Al Congresso degli Stati Uniti hanno sfilato Google, Apple e Microsoft per rispondere alle domande del Comitato formato per investigare le questioni di privacy e di tracciamento degli utenti legate ai servizi di geolocalizzazione dei rispettivi apparecchi mobile.
L’ aggiornamento 4.3.3 di iOS, che elimina il file e il bug che ha originato l’intera polemica, non è bastato a chiarire tutti gli aspetti della questione. Oltretutto dubbi sono sorti anche sulle pratiche di raccolta dati localizzati da parte di Google, Microsoft e in generale dei personal computer.
Così sono rimaste in piedi le cause avviate e le singole indagini nazionali, tra cui quella richiesta dai Senatori degli Stati Uniti e in particolare dal democratico Al Franken. Il comitato del senato, aperto da un discorso di Franken, ha ora sentito le ragioni di Apple, Google e Microsoft.
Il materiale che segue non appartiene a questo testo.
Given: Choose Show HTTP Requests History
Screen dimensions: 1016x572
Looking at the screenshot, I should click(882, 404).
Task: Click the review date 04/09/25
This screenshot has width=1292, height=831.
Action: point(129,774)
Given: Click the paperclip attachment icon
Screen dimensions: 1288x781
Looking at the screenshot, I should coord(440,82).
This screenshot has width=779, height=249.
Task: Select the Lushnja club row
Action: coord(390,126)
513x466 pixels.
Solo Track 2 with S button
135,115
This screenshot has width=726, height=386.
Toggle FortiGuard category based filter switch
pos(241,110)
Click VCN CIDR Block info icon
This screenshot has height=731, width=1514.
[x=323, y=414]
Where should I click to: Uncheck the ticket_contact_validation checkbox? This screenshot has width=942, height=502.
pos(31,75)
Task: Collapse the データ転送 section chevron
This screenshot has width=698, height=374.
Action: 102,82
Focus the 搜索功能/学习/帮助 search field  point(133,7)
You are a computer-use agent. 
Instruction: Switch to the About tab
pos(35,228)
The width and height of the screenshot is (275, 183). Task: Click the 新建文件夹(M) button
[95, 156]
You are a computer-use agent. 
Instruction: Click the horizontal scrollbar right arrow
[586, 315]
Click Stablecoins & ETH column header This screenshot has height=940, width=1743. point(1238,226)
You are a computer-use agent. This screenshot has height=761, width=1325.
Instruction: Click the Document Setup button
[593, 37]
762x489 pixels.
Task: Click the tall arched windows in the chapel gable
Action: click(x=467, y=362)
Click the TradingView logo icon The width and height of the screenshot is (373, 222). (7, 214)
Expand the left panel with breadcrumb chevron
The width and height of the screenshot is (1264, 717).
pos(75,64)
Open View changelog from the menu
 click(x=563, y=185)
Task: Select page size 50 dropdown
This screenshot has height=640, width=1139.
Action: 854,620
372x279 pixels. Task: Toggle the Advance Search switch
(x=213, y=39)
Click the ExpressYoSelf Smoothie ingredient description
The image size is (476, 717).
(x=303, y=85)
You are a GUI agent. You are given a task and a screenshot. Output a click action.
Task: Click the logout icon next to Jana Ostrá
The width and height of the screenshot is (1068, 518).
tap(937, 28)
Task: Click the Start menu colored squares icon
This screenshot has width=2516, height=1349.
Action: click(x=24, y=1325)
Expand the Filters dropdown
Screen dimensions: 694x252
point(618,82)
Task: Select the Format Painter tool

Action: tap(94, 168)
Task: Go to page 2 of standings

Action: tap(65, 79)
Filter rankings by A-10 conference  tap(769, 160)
Le domande dei senatori e degli altri partecipanti tra cui il vicedirettore della Federal Trade Commission e il vice procuratore generale della divisione criminale del Dipartimento di Giustizia, si sono concentrate su quali dati possono essere raccolti, su come le aziende informano gli utenti di tale pratica, sull’utilizzo che viene fatto delle informazioni e sulla possibilità o meno di una loro condivisione con soggetti terzi.
Cupertino ha negato qualsiasi volontà di tracciamento dei propri utenti, tornando a spiegare che si tratta di un “database cache di posizionamenti collettivi aggregati”, e che il tempo di conservazione dei dati e l’impossibilità di disattivare la pratica fossero semplicemente la conseguenza di un bug corretto con l’ultimo aggiornamento. E che in ogni caso i dati sui singoli dispositivi non sono stati trasmessi ad Apple e le eventuali condivisioni con terzi avvengono solo su esplicito consenso dell’utente.
Cupertino ha inoltre risposto ad una lettera del senatore repubblicano Ed Markey, ribadendo le stesse ragioni.
Microsoft ha sottoposto un lungo intervento in cui dice di “raccogliere una limitata quantità di dati necessaria a determinare la posizione approssimativa del device e solo col consenso esplicito dell’utente” e che non c’è alcuna intenzione di tracciare ogni movimento dell’utente, ma di calcolare triangolazioni e vicinanze con ripetitori e reti WiFi per i servizi di geolocalizzazione, sempre più utilizzati dai dispositivi mobile.
Meno diplomatico l’intervento di Mountain View: dopo aver ribadito che raccoglie solo informazioni rese anonime, provvedendo per giunta a cancellarle dopo una settimana, ha difeso strenuamente l’importanza dei dati geolocalizzati per il miglioramento dei servizi offerti e correlati, e ha portato come esempio la sua collaborazione con centri per rintracciare persone scomparse o l’aiuto offerto in determinati paesi in seguito a crisi particolari.
Gli interventi non sono in ogni caso serviti a chiarire tutte le questioni e, anzi, sono in parte apparsi fin troppo generici : Jessica Rich, che partecipava all’audizione in rappresentanza di FTC, ha fatto intendere che la Commissione federale aprirà un’indagine nei confronti di Apple. Il vice procuratore generale, d’altra parte, ha espresso l’interessamento da parte delle forze dell’ordine all’accesso a dati utili alle indagini.
I dispositivi iOS e Android, peraltro, sono al centro di un’ altra questione sollevata in particolare dal senatore Charles Schumer: riguarda la presenza all’interno dei loro app store di applicazioni che aiutano a individuare posti di blocco per il controllo del guidatore e sulla cui presunta illegalità sia Mountain View che Cupertino hanno espresso dubbi . Si tratterebbe molto spesso di dati divulgati direttamente dalle forze dell’ordine locali a fini di dissuasione. Nell’indagine era inizialmente coinvolta anche RIM che però ha provveduto velocemente a rimuovere le app incriminate.
A dimostrazione di quanto la privacy degli utenti sia un argomento che pone Google, Apple e Microsoft in una situazione scottante e potenzialmente lesiva per la loro immagine, il fatto che Mountain View ha rischiato di vedersi trascinare al centro di una nuova polemica legata all’argomento, una sorta di montatura architettata ad hoc . Due uomini dell’azienda di PR Burson-Marsteller avrebbero cercato di vendere a USA Today una storia risultata alla verifica dei fatti in gran parte falsa. I “mandanti” restano tuttavia segreti.